(Text and element pointing records)
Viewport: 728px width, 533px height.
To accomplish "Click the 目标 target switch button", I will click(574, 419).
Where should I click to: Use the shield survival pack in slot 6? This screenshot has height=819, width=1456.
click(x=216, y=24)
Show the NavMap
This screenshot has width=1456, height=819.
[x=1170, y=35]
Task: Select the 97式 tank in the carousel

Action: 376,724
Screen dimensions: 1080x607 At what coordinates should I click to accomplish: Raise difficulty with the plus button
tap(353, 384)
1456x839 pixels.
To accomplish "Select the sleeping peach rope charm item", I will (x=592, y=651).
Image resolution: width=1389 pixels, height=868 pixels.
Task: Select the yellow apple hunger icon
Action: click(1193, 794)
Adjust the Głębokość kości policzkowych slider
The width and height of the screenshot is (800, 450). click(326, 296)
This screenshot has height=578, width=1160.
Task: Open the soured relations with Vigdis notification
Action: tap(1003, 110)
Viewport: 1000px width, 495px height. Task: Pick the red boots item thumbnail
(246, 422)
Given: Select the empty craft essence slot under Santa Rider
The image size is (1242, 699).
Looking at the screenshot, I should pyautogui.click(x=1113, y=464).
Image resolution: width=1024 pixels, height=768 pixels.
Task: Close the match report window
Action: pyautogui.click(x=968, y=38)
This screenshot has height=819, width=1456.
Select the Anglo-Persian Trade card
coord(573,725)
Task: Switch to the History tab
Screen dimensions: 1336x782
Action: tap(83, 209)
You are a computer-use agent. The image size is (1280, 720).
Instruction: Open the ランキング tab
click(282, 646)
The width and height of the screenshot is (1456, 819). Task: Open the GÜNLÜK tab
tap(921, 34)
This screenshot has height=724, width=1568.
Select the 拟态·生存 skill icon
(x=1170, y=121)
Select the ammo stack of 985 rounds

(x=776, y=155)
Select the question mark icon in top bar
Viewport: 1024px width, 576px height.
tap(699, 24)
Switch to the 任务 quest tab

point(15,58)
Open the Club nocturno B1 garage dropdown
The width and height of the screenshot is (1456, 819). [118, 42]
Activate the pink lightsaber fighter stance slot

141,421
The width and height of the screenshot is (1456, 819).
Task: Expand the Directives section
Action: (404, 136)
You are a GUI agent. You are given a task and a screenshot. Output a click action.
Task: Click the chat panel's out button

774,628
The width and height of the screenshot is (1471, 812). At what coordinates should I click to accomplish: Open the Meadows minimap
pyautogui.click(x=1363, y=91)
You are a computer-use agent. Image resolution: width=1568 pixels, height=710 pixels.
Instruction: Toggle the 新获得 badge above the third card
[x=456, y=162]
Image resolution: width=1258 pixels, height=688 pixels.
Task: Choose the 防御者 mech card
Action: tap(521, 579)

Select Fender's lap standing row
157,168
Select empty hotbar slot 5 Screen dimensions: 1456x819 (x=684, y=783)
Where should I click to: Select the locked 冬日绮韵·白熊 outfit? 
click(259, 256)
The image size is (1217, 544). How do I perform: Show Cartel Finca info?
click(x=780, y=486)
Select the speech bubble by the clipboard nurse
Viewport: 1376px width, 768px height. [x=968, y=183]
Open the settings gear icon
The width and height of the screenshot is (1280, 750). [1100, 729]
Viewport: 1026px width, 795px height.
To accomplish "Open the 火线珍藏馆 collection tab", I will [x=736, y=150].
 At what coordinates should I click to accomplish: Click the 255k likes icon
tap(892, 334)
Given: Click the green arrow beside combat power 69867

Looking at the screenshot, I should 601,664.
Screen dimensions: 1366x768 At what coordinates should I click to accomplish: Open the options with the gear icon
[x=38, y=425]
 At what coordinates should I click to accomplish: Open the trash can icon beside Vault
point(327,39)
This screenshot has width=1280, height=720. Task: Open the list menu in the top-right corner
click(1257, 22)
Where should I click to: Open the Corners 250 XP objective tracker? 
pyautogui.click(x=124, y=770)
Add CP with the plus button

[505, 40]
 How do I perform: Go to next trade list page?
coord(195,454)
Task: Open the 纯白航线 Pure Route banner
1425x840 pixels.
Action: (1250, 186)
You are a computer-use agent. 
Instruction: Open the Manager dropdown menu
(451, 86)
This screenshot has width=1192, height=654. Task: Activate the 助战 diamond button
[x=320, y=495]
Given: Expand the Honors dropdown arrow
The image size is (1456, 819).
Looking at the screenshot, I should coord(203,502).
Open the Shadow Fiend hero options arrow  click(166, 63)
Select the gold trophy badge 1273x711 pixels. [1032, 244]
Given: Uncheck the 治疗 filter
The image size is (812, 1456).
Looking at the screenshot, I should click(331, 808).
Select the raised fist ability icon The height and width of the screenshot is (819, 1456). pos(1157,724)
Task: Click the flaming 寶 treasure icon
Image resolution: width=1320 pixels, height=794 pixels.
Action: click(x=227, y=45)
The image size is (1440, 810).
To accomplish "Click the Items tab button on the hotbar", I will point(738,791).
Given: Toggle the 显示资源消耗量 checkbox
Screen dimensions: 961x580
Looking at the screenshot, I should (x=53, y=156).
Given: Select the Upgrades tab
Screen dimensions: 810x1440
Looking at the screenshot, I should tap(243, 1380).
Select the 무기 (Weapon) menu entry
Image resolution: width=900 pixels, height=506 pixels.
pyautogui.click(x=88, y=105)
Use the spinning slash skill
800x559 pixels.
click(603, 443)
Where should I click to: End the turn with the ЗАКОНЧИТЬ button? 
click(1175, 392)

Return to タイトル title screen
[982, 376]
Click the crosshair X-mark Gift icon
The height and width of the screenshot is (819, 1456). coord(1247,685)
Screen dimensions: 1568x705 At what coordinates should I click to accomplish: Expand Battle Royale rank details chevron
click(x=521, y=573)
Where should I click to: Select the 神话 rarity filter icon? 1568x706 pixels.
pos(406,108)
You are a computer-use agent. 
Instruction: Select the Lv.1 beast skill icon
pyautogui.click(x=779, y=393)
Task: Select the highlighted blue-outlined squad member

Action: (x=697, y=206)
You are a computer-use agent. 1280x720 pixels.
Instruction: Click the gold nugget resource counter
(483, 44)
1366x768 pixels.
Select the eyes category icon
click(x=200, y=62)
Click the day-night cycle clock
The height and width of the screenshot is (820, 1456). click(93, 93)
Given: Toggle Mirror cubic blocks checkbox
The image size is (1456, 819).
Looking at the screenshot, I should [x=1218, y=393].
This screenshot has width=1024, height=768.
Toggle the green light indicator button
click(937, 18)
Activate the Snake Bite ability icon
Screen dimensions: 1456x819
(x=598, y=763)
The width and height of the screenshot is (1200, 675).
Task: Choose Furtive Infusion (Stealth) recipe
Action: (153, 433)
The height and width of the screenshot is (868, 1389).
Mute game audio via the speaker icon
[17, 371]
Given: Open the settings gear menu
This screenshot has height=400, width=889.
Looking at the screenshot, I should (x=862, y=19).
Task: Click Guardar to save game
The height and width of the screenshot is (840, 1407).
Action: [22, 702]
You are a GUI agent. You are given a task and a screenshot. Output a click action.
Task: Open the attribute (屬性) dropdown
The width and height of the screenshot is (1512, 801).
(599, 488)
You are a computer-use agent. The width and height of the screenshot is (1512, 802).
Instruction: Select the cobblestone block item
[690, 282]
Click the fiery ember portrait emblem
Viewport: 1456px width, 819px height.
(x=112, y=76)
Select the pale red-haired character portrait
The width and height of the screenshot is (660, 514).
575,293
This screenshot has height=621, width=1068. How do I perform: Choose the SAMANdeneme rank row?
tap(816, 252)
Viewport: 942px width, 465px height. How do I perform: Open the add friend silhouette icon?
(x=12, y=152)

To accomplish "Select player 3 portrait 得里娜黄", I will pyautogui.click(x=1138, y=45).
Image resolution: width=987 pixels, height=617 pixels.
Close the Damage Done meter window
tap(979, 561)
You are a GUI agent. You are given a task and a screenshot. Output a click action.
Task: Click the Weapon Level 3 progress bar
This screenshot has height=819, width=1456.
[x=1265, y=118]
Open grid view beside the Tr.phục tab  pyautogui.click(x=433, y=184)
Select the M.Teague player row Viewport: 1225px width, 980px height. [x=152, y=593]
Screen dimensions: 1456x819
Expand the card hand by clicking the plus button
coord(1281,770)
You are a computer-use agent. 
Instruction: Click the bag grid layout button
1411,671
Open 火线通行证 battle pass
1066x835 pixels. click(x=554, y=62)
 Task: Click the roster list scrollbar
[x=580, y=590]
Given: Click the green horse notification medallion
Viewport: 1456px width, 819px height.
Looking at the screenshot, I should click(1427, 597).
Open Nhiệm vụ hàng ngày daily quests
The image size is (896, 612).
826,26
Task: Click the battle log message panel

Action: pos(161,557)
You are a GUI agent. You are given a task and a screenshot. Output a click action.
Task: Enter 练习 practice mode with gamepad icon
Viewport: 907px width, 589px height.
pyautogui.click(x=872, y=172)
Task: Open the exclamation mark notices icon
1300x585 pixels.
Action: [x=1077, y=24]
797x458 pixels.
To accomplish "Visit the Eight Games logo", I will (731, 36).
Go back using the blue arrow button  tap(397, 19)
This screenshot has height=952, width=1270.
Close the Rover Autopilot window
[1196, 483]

Written task: Rescale everything from the line containing "Go back using" down to the final line, both included. Reproduce each line in full, requests included, with every coordinate in the answers multiplied by 2.4 and rounded to the nearest whole number, halves rounded up.

Result:
Go back using the blue arrow button  tap(953, 46)
This screenshot has height=952, width=1270.
Close the Rover Autopilot window
[2870, 1159]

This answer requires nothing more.